SS: During summers while at university I ran a sailing school. The first summer I was head instructor, I asked the vice commodore for a percentage of profits as part of my compensation package. He laughed because as he went on to explain, the sailing school had never made money. In fact, the club subsidized the school. I learned something that summer, and so did he.
I learned the power of a (rudimentary) marketing plan supported by basic advertising. We fully leveraged every daylight hour from the spring to the fall by offering local high school phys ed classes in the spring mornings, singles sailing classes at night in addition to our classic main revenue generator—youth sailing camp. We also offered pro bono community support (CNIB sailing classes) that not only help shape the character of our teaching staff but also provided a leverage to secure unpaid publicity. The vice commodore learned the potential of the sailing school. He did eventually promise me a handsome percentage of profits, but never thought he’d have to pay it out. That little summer job sparked my interest in marketing and advertising.
ABC: What brought you to your current position?
SS: I think I have spent my career preparing for my current role. Half my career has been in advertising and half in marketing. I have literally transitioned back and forth. At this point, there are few categories I haven’t experienced and haven’t loved. However, the most challenging and rewarding to date has been working at Rogers.

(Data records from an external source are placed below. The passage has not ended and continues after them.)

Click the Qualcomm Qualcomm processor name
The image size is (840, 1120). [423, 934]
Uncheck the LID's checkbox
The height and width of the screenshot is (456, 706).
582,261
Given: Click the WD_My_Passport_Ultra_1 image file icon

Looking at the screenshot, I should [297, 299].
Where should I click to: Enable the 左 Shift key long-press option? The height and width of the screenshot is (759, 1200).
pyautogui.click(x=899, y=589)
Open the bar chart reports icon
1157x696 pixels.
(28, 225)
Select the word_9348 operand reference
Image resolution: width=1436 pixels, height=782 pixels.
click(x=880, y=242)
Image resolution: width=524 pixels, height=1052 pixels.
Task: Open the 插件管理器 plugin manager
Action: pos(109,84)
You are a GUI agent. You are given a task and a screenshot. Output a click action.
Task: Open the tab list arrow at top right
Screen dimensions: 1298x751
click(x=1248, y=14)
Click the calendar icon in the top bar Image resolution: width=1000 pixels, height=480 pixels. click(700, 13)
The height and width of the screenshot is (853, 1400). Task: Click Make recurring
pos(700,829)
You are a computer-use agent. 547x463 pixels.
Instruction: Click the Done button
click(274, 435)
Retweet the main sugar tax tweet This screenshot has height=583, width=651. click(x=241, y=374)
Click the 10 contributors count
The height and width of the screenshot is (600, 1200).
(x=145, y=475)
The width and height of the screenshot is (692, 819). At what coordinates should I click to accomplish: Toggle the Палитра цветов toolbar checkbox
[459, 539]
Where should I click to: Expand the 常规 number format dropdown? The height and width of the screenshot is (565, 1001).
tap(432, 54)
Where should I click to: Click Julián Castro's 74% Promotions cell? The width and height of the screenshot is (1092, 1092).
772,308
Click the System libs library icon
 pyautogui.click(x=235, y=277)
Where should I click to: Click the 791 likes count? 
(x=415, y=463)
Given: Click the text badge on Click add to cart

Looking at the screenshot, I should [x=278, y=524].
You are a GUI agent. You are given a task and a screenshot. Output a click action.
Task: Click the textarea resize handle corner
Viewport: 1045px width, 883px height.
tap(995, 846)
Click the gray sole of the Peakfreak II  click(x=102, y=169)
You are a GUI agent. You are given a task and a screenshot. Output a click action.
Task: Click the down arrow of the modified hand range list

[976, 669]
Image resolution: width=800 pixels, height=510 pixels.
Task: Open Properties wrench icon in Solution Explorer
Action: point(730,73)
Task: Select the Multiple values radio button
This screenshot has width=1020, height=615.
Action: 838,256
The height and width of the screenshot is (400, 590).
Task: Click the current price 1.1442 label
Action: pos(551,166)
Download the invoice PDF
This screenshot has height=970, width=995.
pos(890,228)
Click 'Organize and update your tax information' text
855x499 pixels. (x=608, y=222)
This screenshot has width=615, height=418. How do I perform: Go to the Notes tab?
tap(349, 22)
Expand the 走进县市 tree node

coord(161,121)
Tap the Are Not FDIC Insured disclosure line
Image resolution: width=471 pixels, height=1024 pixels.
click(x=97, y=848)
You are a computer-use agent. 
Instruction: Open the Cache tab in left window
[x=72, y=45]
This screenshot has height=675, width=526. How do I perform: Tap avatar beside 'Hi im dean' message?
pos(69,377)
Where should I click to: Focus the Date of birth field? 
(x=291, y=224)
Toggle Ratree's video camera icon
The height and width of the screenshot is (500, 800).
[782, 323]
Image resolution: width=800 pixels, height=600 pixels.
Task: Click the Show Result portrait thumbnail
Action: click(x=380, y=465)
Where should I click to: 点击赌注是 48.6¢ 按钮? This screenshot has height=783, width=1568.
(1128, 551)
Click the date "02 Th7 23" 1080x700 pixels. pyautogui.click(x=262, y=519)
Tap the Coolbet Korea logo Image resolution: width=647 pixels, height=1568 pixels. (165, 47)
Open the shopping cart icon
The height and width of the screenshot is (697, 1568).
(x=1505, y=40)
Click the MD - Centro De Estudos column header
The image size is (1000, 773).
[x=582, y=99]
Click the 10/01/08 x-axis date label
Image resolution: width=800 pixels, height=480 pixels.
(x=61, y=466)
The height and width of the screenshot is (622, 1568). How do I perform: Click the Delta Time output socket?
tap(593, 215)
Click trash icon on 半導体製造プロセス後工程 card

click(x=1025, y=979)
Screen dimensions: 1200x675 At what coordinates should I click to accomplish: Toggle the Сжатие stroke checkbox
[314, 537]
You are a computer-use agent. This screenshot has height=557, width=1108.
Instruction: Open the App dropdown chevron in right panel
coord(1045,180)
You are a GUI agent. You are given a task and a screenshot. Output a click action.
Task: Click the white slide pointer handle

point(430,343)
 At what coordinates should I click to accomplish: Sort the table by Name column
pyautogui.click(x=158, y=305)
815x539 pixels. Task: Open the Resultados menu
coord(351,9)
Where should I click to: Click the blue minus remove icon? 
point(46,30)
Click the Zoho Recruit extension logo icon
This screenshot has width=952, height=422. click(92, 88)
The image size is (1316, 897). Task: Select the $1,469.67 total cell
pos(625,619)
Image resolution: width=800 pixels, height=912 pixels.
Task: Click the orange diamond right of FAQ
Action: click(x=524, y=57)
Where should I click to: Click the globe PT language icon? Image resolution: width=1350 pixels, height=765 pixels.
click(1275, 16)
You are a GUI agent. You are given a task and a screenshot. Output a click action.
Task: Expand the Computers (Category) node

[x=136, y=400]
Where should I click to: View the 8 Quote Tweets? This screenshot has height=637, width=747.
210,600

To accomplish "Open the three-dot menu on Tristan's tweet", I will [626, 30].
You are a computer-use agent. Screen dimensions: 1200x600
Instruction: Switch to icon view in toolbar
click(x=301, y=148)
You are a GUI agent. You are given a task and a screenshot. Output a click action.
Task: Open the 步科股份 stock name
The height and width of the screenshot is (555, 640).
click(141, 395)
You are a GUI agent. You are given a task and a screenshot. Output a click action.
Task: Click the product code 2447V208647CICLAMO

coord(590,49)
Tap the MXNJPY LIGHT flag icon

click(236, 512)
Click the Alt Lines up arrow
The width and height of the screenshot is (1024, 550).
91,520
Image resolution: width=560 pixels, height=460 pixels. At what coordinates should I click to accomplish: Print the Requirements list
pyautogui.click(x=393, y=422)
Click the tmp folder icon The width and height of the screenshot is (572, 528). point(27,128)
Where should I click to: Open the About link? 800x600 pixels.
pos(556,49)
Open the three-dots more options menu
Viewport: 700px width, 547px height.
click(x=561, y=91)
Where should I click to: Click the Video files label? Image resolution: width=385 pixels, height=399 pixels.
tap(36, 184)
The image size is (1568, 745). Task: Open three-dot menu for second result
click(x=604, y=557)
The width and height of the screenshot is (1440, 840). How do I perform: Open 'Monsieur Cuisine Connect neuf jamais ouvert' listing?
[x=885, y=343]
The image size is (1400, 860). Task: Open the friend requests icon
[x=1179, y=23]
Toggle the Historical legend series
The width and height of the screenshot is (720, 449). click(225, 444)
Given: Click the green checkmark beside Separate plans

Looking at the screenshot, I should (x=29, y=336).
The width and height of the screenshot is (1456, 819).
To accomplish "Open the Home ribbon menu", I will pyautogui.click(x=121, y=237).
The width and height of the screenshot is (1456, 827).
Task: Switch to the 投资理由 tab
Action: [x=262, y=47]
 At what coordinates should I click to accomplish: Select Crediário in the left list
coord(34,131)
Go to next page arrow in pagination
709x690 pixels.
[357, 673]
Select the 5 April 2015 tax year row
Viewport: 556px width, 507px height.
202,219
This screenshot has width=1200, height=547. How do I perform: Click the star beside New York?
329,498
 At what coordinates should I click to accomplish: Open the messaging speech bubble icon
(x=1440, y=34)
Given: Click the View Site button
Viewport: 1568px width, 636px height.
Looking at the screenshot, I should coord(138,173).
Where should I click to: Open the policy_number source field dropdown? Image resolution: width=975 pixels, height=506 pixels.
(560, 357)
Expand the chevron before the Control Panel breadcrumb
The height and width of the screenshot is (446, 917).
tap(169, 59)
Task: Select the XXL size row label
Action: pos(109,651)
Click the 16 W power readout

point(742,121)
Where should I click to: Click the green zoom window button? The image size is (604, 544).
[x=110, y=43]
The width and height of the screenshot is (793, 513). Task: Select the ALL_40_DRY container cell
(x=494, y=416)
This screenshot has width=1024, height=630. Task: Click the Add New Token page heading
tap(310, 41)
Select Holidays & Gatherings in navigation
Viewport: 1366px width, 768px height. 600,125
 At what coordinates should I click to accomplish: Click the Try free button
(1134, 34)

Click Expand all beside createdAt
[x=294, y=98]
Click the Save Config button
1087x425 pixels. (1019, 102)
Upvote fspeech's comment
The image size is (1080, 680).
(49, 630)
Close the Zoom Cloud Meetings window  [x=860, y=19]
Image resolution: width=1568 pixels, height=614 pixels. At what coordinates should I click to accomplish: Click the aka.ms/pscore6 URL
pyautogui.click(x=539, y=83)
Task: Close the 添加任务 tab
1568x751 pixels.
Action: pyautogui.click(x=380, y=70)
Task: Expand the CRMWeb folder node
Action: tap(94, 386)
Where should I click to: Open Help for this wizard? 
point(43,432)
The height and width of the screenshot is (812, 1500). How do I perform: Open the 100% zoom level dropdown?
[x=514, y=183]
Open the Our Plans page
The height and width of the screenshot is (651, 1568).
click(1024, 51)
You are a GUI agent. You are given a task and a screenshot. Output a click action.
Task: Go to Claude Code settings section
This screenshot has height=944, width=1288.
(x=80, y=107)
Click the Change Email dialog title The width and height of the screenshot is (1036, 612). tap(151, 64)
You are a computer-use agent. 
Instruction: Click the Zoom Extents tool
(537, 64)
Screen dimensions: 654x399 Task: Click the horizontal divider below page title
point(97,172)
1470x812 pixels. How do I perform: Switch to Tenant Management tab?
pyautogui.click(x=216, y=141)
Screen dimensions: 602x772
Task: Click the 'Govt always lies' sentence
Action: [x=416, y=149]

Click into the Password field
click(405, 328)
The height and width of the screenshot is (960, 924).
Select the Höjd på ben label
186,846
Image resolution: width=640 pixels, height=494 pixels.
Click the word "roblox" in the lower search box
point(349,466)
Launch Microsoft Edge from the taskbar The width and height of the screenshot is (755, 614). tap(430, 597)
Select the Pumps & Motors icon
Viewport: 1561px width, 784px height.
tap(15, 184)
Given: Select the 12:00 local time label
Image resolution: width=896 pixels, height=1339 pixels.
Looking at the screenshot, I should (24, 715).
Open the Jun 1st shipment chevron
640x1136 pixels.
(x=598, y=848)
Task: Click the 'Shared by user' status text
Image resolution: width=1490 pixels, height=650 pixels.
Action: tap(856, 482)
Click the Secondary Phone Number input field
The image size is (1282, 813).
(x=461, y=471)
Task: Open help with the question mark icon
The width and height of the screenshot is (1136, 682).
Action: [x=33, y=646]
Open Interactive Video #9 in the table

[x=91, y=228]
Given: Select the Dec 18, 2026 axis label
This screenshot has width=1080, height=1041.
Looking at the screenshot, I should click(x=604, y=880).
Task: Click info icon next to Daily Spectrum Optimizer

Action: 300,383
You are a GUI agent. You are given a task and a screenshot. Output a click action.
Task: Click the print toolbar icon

The powerful combination of high-tech and retail is unparalleled. But to answer your question directly, I was previously SVP Managing Director at BBDO before being hired four years ago as VP marketing communications at Rogers. Almost two years ago, my role expanded to include the Rogers brand strategy and cable marketing communications portfolios.
ABC: Besides ABC, are you involved in any other industry organizations?
SS: I serve on a few industry boards. As a large advertiser, I believe we have a responsibility to contribute to the governance and shaping of the future of our industry. In addition to my ABC board work, I also serve on the Boards of the Print Measurement Bureau (PMB), and Canadian Outdoor Measurement Bureau (COMB). I have also recently been invited to serve on the North American CMO Council Advisory Board.
ABC: What’s the future for newspapers and magazines?
SS: Newspapers and magazines will continue to evolve in multiple formats of course to meet the increasing consumer demand for anywhere, anytime, anyplace content.
The industry challenge is to find new ways to deliver this on demand content within a payment model that makes sense for the consumer and the health of the business.